Can you briefly introduce your organisation and its role within the LUMEN project?
Created in 2014, e-Science Data Factory is a French R&D company aiming at proposing innovative solutions for data management to accelerate growth and progress. The company leverages its participation into European Research Infrastructure projects to provide cutting-edge services and develop innovative data management tools and architectures. The company specializes in semantic web and knowledge graph technologies coupled with AI to support the development of tailored AI solutions for Science and Industry. e-Science Data Factory contributes actively to the development of the European Open Science Cloud. In the context of LUMEN, we lead the effort of standardisation of semantic artefact development, its integration with the data sources to support the creation of a European Science Data Mesh and the integration with AI approaches with the development of the LUMIS platform.
What is the most exciting aspect of your contribution to LUMEN, and how does it align with your organisation’s mission or values?
The most exciting aspect of our contribution is the development of LUMIS, the LUMEN Infrastructure for Semantics. LUMIS aims at providing a standardised development workflow (similar to a CI/CD pipeline) for FAIR-by-design semantic artefacts based on the LOT methodology (and its extension LOT4FAIR) and existing open source tools and services used by the knowledge engineering community. This platform addresses a major need from the community which currently works with distributed and heterogeneous tools and services, no clear generic guidelines to standardise the semantic artefacts besides domain specific guidelines (e.g. OBO Foundry,…) and different recommendations on how to make semantic artefacts FAIR. This lack of harmonisation hampers the development of a more reliable semantic interoperability layer which is crucial for interdisciplinary collaboration. Another exciting aspect of LUMIS development is the integration of AI tools to support the design of semantic artefacts. This contribution is directly in line with our core values and our mission i.e. accelerate scientific discovery with innovative data management solutions supporting collaborative and open science.
LUMEN is all about interdisciplinary collaboration. How do you envision the project transforming the way research is conducted?

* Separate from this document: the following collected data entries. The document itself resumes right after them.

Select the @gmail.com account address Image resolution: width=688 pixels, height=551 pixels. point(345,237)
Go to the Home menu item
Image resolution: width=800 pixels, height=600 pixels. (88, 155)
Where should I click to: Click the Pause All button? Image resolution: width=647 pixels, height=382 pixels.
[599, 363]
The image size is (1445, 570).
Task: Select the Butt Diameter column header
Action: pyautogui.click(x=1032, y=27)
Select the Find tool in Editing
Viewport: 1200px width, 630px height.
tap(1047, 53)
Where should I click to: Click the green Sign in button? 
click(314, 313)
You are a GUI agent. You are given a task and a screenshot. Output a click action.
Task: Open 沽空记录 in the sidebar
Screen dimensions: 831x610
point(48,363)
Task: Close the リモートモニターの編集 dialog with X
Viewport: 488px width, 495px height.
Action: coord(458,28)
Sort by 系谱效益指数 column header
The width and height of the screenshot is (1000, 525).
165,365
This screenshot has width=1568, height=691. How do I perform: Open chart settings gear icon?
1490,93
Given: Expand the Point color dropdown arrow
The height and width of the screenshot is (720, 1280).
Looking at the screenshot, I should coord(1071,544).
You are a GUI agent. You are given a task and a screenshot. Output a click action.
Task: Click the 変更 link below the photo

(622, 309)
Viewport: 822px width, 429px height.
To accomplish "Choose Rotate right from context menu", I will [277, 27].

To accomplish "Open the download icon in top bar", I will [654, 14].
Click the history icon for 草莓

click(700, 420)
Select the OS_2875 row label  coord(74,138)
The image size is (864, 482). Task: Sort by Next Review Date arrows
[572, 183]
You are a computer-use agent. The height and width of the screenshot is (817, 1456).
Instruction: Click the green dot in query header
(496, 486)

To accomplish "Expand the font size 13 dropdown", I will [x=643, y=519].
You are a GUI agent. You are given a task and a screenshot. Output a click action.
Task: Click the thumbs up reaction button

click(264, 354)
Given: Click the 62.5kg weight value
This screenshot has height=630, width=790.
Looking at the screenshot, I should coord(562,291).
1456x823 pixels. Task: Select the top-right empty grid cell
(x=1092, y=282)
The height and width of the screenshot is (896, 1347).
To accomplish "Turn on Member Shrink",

LUMEN has been designed to elicit and support interdisciplinary collaboration. The development of the different platforms (i.e. White label discovery platform, Metasearch engine, LUMIS, …) aligned with the cutting edge concept of Data Mesh will provide the necessary standardised layer to support such collaboration. Furthermore, the strong embedding of semantics in these services and the aim to standardise the development of the semantic interoperability layer will play a key enabling role to support interdisciplinary alignment necessary to work at the junction of different disciplines where disruptive innovations lie.
Looking ahead to 2027 and beyond, what impact do you hope the LUMEN project will have on the broader research community and beyond?
LUMEN has the potential to provide necessary missing services and platforms that should be instrumental in the ongoing development of the EOSC Federation. In particular, they will support the implementation of key aspects of the EOSC Interoperability Framework such as the semantic and syntactic interoperability layer and even contributes to the integration of legal and organisational interoperability by providing generic platforms that can be used by any community and with the integration of access rules and licensing with the structured framework of the Data Mesh. As the tools will be made available and easy, LUMEN will support the integration of less mature communities which do not have the skills and resources to develop their own solutions, therefore increasing the representability of these communities within the EOSC Framework.